**Texto proporcionado:**
★ ★ ★ ★
El abuso de poder normalizado dentro de los hospitales compromete no solo la salud mental de los residentes, sino también la calidad del sistema de salud.
La residencia médica ha sido históricamente descrita como una etapa de sacrificio, aprendizaje intensivo y entrega total. Pero, con demasiada frecuencia, ese sacrificio se convierte en sufrimiento, y ese aprendizaje en abuso sistemático.
Jornadas de más de 36 horas sin descanso, falta de supervisión real, gritos, humillaciones públicas, tareas no clínicas, acoso laboral o incluso sexual… Estas experiencias no son la excepción, son parte de una cultura institucionalizada del “yo pasé por eso, ahora te toca a ti”.
El abuso de poder por parte de algunos médicos especialistas hacia los residentes es un problema tan silenciado como frecuente. En vez de mentores, muchos se convierten en verdugos. Esta jerarquía tóxica se alimenta del miedo, el silencio y la normalización del maltrato, perpetuando un ciclo de violencia que se hereda entre generaciones médicas.
★ ★ ★ ★
**Datos proporcionados:**
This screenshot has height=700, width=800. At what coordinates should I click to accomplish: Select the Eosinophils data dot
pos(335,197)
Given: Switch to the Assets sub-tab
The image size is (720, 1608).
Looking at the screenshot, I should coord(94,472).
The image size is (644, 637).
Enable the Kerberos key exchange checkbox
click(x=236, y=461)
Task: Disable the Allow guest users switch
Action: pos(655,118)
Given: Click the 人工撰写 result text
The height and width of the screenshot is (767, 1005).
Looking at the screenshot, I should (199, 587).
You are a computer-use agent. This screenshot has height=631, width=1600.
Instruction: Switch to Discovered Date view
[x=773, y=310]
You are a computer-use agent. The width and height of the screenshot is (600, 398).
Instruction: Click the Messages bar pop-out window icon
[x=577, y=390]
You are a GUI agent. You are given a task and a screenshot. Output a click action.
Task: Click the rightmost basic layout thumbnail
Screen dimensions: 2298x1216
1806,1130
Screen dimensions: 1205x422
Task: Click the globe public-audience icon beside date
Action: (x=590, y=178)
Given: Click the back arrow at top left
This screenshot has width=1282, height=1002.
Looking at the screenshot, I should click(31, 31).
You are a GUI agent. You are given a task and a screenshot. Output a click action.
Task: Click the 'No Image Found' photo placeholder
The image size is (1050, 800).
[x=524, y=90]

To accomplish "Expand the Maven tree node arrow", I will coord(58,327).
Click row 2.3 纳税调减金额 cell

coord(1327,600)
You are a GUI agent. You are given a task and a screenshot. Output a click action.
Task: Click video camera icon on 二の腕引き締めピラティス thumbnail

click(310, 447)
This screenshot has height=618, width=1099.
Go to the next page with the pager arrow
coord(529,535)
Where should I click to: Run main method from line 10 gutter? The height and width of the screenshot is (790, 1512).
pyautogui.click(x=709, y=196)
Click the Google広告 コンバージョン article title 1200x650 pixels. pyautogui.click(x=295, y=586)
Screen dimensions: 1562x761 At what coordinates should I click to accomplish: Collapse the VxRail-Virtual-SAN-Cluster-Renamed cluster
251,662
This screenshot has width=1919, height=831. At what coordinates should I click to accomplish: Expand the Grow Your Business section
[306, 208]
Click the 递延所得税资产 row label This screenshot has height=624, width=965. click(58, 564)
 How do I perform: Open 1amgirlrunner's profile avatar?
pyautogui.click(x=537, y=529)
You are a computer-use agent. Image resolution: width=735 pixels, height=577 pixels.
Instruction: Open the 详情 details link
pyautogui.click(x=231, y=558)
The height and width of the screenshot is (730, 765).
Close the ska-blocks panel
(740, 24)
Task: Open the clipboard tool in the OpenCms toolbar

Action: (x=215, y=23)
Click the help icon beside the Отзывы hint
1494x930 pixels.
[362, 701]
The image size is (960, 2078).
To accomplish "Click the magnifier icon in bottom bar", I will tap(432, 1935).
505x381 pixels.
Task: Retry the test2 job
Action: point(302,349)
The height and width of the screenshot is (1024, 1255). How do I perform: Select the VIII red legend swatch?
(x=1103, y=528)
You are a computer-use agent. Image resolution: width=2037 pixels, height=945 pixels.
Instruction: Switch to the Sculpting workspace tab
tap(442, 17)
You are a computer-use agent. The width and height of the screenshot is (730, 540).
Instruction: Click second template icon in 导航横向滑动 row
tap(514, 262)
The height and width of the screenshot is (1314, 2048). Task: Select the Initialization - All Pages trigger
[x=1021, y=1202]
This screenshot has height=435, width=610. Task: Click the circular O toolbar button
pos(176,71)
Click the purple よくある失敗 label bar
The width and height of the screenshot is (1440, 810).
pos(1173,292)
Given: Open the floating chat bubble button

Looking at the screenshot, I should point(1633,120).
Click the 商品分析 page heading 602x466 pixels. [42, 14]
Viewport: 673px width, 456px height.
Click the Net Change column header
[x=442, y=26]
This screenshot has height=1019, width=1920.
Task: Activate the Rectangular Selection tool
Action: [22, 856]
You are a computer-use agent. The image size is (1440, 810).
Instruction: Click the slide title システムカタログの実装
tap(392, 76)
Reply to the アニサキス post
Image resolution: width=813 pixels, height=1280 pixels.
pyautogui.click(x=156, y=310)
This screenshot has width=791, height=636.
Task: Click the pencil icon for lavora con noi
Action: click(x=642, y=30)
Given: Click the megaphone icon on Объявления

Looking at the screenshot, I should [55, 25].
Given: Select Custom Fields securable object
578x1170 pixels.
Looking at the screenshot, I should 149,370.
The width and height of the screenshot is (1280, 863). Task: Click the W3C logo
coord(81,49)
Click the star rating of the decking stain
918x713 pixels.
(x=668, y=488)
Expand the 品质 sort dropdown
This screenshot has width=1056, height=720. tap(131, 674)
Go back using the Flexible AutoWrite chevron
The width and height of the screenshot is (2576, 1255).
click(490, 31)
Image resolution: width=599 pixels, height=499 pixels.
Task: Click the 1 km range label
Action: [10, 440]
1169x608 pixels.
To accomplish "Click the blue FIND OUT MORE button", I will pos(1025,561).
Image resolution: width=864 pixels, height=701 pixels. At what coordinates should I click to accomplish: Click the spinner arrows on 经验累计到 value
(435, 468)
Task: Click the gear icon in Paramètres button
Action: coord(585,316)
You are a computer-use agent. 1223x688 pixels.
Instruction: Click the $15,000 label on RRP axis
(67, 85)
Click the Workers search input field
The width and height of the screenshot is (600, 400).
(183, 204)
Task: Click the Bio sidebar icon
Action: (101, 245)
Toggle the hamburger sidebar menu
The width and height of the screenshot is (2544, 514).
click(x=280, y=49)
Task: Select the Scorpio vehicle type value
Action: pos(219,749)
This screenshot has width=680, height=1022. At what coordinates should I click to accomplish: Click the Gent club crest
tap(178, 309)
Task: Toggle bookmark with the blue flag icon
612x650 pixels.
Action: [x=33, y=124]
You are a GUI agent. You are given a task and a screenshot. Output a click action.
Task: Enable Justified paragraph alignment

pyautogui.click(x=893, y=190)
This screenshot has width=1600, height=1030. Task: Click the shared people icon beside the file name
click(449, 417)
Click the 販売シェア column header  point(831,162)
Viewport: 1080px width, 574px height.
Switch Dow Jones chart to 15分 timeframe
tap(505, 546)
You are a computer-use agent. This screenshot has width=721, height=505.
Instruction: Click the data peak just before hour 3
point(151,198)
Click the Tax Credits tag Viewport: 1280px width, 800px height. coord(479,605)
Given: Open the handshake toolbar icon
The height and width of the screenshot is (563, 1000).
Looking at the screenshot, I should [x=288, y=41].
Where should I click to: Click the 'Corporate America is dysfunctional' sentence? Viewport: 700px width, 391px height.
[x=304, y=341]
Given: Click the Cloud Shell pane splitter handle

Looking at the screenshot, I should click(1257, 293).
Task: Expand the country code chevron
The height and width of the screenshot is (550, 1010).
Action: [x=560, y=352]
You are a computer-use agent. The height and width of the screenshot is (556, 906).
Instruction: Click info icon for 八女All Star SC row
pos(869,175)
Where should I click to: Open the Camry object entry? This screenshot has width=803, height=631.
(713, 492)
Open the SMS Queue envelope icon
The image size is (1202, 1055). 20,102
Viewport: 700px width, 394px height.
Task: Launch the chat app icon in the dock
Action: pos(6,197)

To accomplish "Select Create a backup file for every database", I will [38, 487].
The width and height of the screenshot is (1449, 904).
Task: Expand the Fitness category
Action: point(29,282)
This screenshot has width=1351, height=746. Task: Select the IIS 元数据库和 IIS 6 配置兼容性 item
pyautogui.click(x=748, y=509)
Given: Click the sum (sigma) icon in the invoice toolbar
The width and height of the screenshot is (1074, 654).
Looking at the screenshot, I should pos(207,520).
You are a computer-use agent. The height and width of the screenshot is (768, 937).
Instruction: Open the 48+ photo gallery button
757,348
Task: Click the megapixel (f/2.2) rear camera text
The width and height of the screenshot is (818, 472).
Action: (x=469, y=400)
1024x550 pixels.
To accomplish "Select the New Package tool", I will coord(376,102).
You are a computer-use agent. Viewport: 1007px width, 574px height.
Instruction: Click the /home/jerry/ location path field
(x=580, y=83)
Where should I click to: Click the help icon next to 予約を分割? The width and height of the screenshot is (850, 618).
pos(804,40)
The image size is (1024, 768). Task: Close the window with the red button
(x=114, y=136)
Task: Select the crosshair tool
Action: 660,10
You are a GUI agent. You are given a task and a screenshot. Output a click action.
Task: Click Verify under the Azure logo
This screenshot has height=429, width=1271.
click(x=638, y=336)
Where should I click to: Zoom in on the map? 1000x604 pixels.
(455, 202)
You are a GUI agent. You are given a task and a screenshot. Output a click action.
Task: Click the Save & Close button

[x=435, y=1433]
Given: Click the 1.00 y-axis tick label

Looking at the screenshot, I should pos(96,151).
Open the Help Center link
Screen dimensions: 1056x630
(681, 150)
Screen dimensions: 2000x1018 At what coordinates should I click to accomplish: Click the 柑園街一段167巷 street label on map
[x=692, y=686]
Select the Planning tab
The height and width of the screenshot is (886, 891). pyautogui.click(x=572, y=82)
★ ★ ★ ★
**Tareas del ejercicio:**
1: Según el texto sobre la residencia médica, ¿cuántas horas pueden durar las jornadas sin descanso?
2: Prosiga el texto sobre la residencia médica a partir de su última oración.
Las filas son material independiente del texto.

**Respuestas en orden:**
1: Más de 36 horas.

2:
Las consecuencias no son solo personales: hay residentes con ansiedad, depresión, burnout, y otros que abandonan su vocación. También afecta a los pacientes, pues un médico extenuado, temeroso y sin apoyo emocional tiene más probabilidades de cometer errores.
Desde un enfoque ético, la medicina no puede seguir reproduciendo esta estructura de castigo como mecanismo de formación. No se puede exigir humanidad a quienes no la reciben. La docencia médica debe basarse en el respeto, la empatía y la salud integral de sus futuros especialistas.
Es urgente revisar los programas de residencia, establecer protocolos claros de denuncia, y garantizar supervisión externa real. Necesitamos líderes médicos que inspiren, no que intimiden.